■ **Given text**
The decision came after 10 years of glasses originally intended to facilitate far-distance vision, and slowly integrated the correction of my astigmatism.  For 16 hours a day, 7 days a week, 365 days a year for nearly ten years, I was a glasses-wearer.

There were some people who had never seen me without glasses.

I couldn’t wear contacts without a lot of irritation because of astigmatism and an eye infection in 2006.  I also wasn’t satisfied with transitions lenses, and I didn’t like the idea that I could be jetskiing with prescription lenses on and lose them.  The more I thought about it, the better Lasik looked.  Even with the costs involved, the expense would be a one-time expense with a lifetime guarantee.  The only thing scary about Lasik was the price.

Now here I am, a few days removed from the surgery, putting drops in my eyes on a rigorous schedule to reduce inflammation, reduce the risk of infection, and to maintain lubrication.  I’m forbidden from wearing eye makeup for the next few days, and discouraged from any strenuous physical activity that will cause me to squint and put strain in the incision in my corneas.

I am now free of the necessity of glasses – I can see perfectly clearly without my glasses.

To be honest, I feel a little naked.

The funny thing is, I never saw myself as a person who wore glasses – not that I have a problem with people who wear glasses (more power to Tina Fey, and Rachel Maddow, whose glasses are a part of their signature looks), but it wasn’t part of my self-image.

In my smoking cessation class, we were counseled that every time we give something up, every time we stop doing something, we feel a sense of loss.  I still have my glasses sitting on my nightstand, even though I will never wear them again.

I think that it will take a little time to admit that a part of me (that I didn’t realize I was, even) is gone.  That change can be a wonderful advantage towards new opportunities, but is a change all the same.

■ **Available data**

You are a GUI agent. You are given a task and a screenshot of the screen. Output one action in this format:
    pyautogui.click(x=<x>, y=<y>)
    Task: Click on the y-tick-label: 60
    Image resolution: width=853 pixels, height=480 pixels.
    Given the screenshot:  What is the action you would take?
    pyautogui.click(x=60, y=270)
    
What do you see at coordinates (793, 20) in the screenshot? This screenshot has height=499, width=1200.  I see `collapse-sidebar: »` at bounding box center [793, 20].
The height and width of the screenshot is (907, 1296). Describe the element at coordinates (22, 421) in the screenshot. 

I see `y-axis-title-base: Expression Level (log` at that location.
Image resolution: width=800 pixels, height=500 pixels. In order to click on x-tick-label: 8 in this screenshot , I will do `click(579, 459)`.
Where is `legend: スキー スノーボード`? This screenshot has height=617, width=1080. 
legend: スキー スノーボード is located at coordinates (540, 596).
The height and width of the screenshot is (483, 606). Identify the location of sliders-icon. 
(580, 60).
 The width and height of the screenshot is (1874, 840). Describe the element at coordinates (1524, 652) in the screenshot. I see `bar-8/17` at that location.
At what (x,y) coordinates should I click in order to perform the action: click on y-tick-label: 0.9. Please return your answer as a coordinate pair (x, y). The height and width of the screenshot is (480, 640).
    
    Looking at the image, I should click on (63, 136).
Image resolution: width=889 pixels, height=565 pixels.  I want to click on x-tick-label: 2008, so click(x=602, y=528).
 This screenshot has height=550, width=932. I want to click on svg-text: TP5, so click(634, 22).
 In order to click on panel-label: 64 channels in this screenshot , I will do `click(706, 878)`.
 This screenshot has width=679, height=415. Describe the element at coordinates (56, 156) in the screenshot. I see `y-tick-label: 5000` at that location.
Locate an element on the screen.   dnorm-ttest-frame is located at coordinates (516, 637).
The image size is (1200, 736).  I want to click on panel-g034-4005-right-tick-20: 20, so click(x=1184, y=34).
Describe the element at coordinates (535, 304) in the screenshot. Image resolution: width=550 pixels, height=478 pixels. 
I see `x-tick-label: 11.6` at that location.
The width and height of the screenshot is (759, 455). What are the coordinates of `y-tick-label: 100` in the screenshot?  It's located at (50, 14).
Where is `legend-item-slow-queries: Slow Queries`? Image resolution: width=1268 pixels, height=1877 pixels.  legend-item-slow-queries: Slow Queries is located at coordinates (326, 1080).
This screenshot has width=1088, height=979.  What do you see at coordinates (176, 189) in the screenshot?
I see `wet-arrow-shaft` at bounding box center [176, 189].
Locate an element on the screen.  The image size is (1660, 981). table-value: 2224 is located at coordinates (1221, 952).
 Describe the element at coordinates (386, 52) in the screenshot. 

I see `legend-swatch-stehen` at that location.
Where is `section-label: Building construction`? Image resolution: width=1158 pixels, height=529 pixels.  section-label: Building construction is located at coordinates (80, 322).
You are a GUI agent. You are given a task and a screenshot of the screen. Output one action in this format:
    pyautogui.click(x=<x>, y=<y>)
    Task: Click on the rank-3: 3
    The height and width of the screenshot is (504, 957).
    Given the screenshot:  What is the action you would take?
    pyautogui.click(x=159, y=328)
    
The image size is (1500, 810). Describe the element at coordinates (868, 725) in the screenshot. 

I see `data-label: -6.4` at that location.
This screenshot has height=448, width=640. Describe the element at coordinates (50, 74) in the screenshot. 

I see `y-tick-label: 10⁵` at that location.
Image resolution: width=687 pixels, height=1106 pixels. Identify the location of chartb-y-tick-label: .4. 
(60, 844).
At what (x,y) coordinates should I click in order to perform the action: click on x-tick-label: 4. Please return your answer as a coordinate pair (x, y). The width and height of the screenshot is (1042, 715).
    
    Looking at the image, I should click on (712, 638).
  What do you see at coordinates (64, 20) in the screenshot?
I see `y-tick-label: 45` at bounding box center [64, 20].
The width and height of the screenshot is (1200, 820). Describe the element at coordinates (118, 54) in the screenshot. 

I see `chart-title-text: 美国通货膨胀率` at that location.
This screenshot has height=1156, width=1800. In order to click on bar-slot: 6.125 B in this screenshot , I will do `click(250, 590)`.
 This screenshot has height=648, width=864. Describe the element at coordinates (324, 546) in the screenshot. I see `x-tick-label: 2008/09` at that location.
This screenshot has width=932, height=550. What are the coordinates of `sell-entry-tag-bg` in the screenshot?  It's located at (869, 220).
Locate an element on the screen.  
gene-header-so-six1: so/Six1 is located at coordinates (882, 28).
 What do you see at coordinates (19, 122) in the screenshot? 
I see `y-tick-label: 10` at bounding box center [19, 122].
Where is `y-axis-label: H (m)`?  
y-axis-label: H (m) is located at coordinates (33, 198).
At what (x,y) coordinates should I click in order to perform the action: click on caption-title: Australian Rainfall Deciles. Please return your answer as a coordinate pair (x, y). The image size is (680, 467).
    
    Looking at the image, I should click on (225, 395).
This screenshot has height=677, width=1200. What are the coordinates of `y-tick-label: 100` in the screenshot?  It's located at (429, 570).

■ **Problems to work on**
- 1) Swap "nightstand" for "dresser" in the Lasik post, and write out the passage from "To be honest, I" up to and including "all the same." with that change.
- 2) Carry on the Lasik post from its last sentence.
The entries are separate material and have nothing to do with the Lasik post.

■ **Answers**
- 1)
To be honest, I feel a little naked.

The funny thing is, I never saw myself as a person who wore glasses – not that I have a problem with people who wear glasses (more power to Tina Fey, and Rachel Maddow, whose glasses are a part of their signature looks), but it wasn’t part of my self-image.

In my smoking cessation class, we were counseled that every time we give something up, every time we stop doing something, we feel a sense of loss.  I still have my glasses sitting on my dresser, even though I will never wear them again.

I think that it will take a little time to admit that a part of me (that I didn’t realize I was, even) is gone.  That change can be a wonderful advantage towards new opportunities, but is a change all the same.

- 2)
March 7, 2010

On Saturday, I finished my first accelerated course for CSU.  If I hadn’t signed up for the second half of the accelerated semester, I would never have taken an accelerated course again.

Taking Managerial Accounting in 10 weeks (40 hours total) was a perfect storm of disaster.  I would have liked taking Managerial Accounting if it had been spread across the traditional amount of time; and I would have appreciated the accelerated course if it hadn’t been Managerial Accounting.

I took the final exam at work, online.  I’m happy to be done: I thought I would have more time because the course was on the weekend, but the acceleration forced me to have less time during the week.

And of course, while I was busy losing my marbles over finishing the semester, I scheduled Lasik surgery during the week off from school.  Like all other medical procedures I’ve had, I’ve just had to schedule without thought and not give myself any time to freak out about it.

My new eyeballs will be lasered in on Wednesday.

The Ratio of People to Cake…

Well, I’m studying my buns off for my Managerial Accounting final tomorrow (which I will be taking in my office because it’s the quietest place I can find on a Saturday morning at 8 am).  So, in lieu of something ruminating over the theories of time management and whether or not to attend my alma mater’s luncheon, I give you the Friday 5:

Friday 5 for March 5: Staples

  1. Of all the hundreds of sizes and shapes bread seems to come in, what is your favorite?
    I have two great loves currently: focaccia and ciabatta.  Great for paninis, and focaccia is ridiculously easy to make.
  2. What’s your favorite thing to eat with rice?
    In other words, “what’s the only thing you eat with rice?” which is sushi.  Mmmm, pass the tuna, please.
  3. What are your feelings about milk?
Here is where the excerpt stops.